2. I figured out how each part would change if $x$ changed just a little bit.
* For the "first part" ($6x$): If $x$ changes by a tiny amount (let's call it $dx$), then $6x$ changes by $6$ times that tiny amount. So, its change-rate is $6$.
* For the "second part" ($\sqrt{1-4x}$): This one is a bit trickier because it's like a box inside a box! First, the inside box ($1-4x$). If $x$ changes by $dx$, then $1-4x$ changes by $-4$ times $dx$. Then, for the square root part, the rule for how $\sqrt{something}$ changes is $\frac{1}{2\sqrt{something}}$. So, putting it all together, the change-rate for $\sqrt{1-4x}$ is $\frac{-2}{\sqrt{1-4x}}$.
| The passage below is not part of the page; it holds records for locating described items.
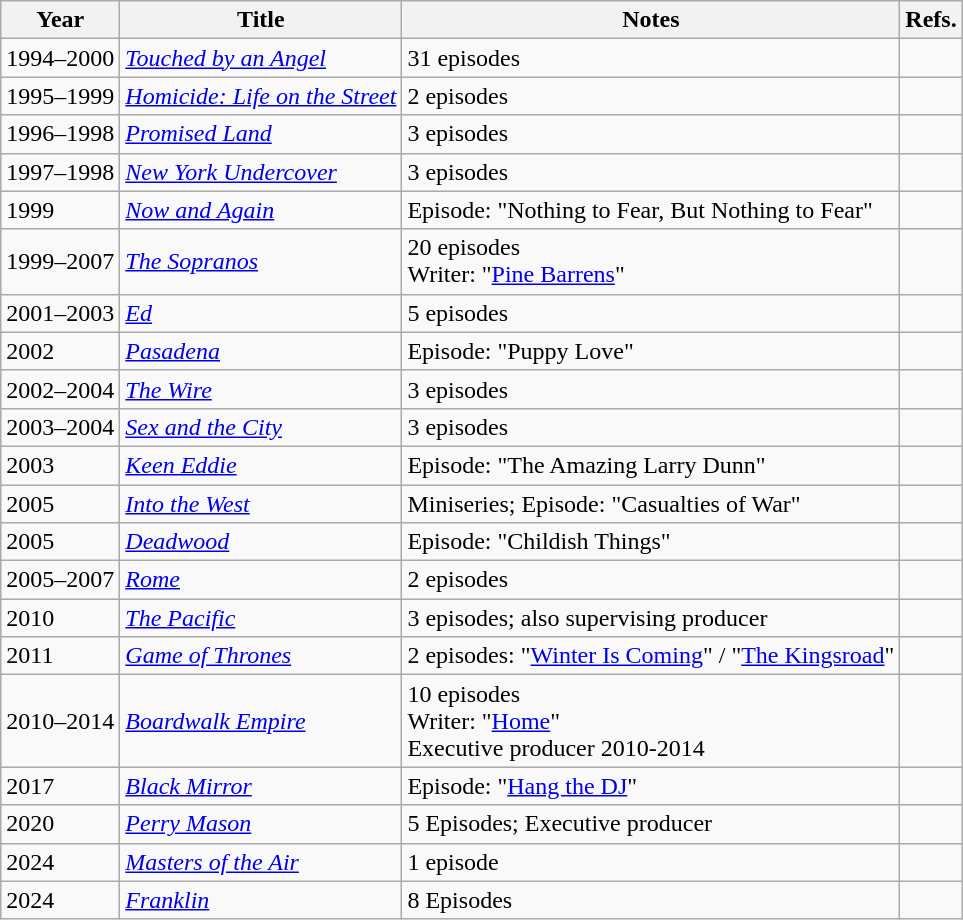
10 episodes Writer: "Home" Executive producer 2010-2014 (651, 721)
20 episodes Writer: "Pine Barrens" (651, 262)
2010–2014 (60, 721)
Episode: "Childish Things" (651, 542)
3 episodes; also supervising producer (651, 618)
Episode: "The Amazing Larry Dunn" (651, 465)
2002 (60, 351)
31 episodes (651, 58)
Refs. (931, 20)
2017 (60, 786)
Keen Eddie (261, 465)
Boardwalk Empire (261, 721)
Sex and the City (261, 427)
2020 (60, 824)
5 Episodes; Executive producer (651, 824)
1999–2007 (60, 262)
1996–1998 (60, 134)
1995–1999 (60, 96)
8 Episodes (651, 900)
1999 (60, 210)
Year (60, 20)
Episode: "Hang the DJ" (651, 786)
Episode: "Nothing to Fear, But Nothing to Fear" (651, 210)
Pasadena (261, 351)
2005–2007 (60, 580)
2003–2004 (60, 427)
2001–2003 (60, 313)
Now and Again (261, 210)
2002–2004 (60, 389)
Title (261, 20)
Miniseries; Episode: "Casualties of War" (651, 503)
Perry Mason (261, 824)
2010 (60, 618)
Game of Thrones (261, 656)
1994–2000 (60, 58)
Promised Land (261, 134)
5 episodes (651, 313)
The Pacific (261, 618)
Notes (651, 20)
Episode: "Puppy Love" (651, 351)
Touched by an Angel (261, 58)
Black Mirror (261, 786)
The Sopranos (261, 262)
The Wire (261, 389)
Into the West (261, 503)
Franklin (261, 900)
2 episodes: "Winter Is Coming" / "The Kingsroad" (651, 656)
Ed (261, 313)
1 episode (651, 862)
2003 (60, 465)
Rome (261, 580)
2011 (60, 656)
Deadwood (261, 542)
Homicide: Life on the Street (261, 96)
Masters of the Air (261, 862)
1997–1998 (60, 172)
New York Undercover (261, 172)
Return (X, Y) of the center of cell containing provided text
3. Now, to find the total change for $y$, we use a cool rule called the "product rule" because we have two parts multiplied. It says: (how the first part changes) multiplied by (the second part itself) PLUS (the first part itself) multiplied by (how the second part changes).
* So, we got: $6 \cdot \sqrt{1-4x}$ (that's the first part's change-rate times the second part)
* PLUS: $6x \cdot \frac{-2}{\sqrt{1-4x}}$ (that's the first part times the second part's change-rate).
4. Then, I combined these two pieces. It was a bit like finding a common denominator for fractions to make them look neater. After combining, the whole change-rate for $y$ turned out to be $\frac{6 - 36x}{\sqrt{1-4x}}$.
5. Finally, to get the total small change in $y$ (which we call $dy$), we just multiply this change-rate by that tiny change in $x$ ($dx$). So, $dy = \frac{6 - 36x}{\sqrt{1-4x}} dx$. That tells us exactly how much $y$ will shift for any tiny shift in $x$!